And nine months after Obama took office, the clandestine gunwalking program was off to the races. It was their only hope of changing the political realities faced by the gun ban advocates. That it didn't succeed is not for lack of trying. Only now they have to face the music, and the judgment of a rightfully wrathful people.
Note that line well:"We had a plan to move from enforcement to policy to politics without anybody noticing, and that's what we did." Law enforcement that starts playing this game is violating ethics, is violating what LE is supposed to be; and anyone/everyone involved in this cannot be trusted. At all. And should have been fired the moment they stepped over the line.

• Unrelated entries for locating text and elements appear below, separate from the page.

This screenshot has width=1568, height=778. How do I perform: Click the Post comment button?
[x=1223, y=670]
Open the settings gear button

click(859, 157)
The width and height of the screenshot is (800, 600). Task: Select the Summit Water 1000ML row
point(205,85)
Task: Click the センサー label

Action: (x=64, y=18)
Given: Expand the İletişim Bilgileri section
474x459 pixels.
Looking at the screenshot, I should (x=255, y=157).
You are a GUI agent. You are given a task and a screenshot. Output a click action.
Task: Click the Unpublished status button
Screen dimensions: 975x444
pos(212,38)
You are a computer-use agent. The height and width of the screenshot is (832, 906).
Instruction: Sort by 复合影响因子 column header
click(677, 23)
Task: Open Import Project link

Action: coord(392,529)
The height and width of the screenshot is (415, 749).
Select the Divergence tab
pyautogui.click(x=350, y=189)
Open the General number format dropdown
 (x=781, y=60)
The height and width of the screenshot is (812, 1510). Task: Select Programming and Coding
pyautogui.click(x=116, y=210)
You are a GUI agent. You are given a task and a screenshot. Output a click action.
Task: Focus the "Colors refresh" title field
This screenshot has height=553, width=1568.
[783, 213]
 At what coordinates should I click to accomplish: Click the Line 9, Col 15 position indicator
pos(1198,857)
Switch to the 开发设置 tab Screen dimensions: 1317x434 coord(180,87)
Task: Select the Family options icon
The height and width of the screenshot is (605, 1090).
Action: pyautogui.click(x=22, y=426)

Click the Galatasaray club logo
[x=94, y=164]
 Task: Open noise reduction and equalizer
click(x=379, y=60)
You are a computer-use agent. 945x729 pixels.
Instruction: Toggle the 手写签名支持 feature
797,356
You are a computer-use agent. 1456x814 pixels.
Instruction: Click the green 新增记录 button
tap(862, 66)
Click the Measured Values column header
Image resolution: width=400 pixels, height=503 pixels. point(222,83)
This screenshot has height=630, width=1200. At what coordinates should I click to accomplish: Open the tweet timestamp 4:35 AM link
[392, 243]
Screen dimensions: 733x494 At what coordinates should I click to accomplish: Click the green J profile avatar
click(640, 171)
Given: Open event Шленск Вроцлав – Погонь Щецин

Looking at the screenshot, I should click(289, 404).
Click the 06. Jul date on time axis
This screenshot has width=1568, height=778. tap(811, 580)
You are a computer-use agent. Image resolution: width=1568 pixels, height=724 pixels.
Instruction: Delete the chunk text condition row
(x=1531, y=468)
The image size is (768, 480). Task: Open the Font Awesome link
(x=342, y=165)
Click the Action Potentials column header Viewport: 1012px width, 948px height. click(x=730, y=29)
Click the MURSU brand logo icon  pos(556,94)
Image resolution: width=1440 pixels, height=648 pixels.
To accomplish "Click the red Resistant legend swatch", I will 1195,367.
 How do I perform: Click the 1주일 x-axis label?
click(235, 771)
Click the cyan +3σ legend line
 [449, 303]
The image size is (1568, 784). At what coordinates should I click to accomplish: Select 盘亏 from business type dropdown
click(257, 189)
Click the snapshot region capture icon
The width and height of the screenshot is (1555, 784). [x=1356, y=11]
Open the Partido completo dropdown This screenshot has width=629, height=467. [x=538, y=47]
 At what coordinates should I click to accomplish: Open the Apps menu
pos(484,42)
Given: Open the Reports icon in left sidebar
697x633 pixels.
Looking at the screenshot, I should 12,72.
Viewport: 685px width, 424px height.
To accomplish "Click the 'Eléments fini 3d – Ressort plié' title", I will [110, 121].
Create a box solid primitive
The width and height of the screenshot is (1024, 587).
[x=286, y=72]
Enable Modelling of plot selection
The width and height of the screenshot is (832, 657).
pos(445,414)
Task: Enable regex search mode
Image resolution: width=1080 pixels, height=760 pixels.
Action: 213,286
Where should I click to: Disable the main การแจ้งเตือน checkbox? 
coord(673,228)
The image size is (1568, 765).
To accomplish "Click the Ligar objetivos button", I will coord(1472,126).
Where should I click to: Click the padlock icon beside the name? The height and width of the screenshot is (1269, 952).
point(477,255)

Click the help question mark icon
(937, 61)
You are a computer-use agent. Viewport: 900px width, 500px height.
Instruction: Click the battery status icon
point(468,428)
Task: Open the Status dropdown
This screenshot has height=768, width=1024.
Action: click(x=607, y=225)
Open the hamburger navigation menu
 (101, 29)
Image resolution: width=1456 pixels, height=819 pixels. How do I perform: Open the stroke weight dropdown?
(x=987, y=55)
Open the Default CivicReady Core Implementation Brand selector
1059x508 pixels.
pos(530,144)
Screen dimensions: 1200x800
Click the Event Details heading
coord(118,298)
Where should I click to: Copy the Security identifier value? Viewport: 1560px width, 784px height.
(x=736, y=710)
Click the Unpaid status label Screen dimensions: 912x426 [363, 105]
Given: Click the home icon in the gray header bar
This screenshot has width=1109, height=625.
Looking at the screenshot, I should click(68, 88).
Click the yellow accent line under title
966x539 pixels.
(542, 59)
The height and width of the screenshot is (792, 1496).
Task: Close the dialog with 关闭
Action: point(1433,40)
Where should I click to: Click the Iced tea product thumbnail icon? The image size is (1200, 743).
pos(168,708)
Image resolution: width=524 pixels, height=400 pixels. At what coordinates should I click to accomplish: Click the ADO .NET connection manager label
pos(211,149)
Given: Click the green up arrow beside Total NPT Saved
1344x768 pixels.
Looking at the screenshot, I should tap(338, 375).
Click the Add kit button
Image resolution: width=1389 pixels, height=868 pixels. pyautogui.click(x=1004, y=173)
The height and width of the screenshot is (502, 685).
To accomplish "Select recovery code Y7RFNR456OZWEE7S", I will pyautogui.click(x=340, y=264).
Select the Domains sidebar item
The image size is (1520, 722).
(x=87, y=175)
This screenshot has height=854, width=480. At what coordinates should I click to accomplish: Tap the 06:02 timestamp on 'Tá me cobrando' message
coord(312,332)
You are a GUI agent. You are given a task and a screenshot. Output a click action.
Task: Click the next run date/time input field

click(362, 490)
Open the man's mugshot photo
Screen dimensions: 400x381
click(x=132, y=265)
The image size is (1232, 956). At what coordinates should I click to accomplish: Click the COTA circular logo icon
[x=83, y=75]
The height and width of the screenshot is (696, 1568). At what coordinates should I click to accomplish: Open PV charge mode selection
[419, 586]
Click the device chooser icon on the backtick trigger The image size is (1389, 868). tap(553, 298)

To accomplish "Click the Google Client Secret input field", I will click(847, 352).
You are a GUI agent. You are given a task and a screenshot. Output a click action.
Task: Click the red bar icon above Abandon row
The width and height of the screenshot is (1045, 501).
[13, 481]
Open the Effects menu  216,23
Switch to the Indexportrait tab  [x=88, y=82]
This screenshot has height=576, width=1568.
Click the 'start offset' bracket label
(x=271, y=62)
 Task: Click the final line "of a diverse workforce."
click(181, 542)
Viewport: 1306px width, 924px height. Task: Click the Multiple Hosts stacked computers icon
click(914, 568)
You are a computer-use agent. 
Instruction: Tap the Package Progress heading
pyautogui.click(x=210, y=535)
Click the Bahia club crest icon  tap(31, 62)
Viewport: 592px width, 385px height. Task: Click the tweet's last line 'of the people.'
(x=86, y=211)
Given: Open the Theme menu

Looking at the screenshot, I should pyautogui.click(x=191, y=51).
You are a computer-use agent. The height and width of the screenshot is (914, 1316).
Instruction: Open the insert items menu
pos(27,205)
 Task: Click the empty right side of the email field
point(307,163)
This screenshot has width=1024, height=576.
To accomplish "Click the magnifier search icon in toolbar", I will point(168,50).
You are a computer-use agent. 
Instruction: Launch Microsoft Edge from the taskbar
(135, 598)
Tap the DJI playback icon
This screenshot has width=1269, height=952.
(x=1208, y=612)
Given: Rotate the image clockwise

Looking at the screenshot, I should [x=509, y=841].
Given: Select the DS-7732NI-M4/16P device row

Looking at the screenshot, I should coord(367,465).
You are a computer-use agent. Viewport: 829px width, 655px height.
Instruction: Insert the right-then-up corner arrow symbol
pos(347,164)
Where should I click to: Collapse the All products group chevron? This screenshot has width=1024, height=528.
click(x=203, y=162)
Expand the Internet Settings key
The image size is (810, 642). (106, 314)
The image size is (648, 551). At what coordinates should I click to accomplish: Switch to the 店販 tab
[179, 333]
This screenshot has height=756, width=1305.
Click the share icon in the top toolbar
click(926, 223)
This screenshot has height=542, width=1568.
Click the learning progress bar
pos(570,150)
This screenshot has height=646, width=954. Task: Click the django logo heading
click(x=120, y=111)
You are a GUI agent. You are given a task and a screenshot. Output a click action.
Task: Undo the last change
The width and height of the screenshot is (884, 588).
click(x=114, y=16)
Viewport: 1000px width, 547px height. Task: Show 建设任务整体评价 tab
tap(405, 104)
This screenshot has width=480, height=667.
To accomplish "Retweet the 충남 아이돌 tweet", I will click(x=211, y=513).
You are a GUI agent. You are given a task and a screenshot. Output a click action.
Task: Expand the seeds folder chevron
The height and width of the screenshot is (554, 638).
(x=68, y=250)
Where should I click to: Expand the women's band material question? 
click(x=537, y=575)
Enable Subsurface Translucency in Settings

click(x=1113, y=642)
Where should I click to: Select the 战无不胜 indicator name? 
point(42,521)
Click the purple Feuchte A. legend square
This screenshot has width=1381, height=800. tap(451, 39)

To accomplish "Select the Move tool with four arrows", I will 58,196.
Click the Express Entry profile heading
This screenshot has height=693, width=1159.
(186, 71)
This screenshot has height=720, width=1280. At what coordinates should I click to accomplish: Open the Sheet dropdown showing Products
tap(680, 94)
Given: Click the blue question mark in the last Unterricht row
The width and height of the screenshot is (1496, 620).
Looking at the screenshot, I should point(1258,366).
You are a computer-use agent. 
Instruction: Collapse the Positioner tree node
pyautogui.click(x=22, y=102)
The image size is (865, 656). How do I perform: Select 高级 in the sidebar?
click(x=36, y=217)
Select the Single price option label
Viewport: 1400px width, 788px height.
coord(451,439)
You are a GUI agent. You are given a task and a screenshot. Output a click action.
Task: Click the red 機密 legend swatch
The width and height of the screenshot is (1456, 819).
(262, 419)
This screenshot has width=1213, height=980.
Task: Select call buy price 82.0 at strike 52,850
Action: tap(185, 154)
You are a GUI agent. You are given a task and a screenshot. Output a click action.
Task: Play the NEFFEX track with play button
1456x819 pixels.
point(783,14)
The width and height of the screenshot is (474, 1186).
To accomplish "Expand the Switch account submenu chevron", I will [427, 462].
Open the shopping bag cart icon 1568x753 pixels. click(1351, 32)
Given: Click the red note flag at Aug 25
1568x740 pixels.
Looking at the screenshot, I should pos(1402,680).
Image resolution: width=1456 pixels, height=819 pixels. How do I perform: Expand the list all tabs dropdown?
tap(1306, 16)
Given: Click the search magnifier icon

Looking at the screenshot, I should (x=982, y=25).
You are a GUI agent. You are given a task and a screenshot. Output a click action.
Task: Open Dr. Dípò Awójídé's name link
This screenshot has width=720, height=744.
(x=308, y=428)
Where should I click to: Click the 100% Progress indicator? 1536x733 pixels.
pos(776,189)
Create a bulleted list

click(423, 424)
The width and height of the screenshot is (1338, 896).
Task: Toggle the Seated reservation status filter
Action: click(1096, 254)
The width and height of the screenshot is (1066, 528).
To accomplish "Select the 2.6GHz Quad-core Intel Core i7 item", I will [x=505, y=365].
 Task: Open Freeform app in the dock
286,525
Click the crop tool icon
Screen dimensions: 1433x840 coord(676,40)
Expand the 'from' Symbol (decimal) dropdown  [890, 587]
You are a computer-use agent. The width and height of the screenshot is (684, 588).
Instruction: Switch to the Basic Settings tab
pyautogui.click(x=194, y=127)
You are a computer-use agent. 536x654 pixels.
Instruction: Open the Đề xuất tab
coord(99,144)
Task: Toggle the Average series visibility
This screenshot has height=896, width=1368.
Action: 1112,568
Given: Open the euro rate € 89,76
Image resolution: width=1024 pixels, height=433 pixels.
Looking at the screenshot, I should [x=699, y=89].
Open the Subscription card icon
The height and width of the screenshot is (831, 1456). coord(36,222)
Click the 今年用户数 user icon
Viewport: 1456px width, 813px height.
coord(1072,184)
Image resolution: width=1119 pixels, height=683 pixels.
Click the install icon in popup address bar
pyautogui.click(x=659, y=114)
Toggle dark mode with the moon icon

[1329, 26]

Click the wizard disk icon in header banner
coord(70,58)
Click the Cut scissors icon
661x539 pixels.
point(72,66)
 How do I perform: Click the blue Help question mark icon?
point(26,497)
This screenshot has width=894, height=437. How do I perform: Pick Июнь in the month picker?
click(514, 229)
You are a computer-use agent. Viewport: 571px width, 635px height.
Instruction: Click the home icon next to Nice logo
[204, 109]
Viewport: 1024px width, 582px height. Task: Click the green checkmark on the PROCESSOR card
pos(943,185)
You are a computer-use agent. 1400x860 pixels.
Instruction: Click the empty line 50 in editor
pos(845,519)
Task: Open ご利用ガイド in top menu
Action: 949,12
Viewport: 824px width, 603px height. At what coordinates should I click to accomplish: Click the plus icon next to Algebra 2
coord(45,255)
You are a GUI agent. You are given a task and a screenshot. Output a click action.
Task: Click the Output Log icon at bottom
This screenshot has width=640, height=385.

5) Police seek and preserve public favor not by catering to public opinion, but by constantly demonstrating absolute impartial service to the law is one of Peel's 9 Principles; I'd say ATF violated that bigtime. And in Gunwalker we're seeing one of the consequences of them getting away with this crap for so long.


Be it noted, Holder & ATF & Co. are trying to set up Gunwalker as a personnel matter: "See, we're dealing with this; now go away and stop annoying us."


Associated matter: "It was to make sure security measures are in place and properly followed," Milligan said. And it had NOTHING to do with getting people used to openly-armed federal agents 'securing' buildings and saying "Papers, please."
According to one Homeland official in the Washington, D.C. office, Operation Shield. is an effort that uses routine, unannounced visits by FPS inspectors to test the effectiveness of contract guards, or protective security officers -- "detecting the presence of unauthorized persons and potentially disruptive or dangerous activities."
Yeah. Because it requires a display of armed/armored agents to do that.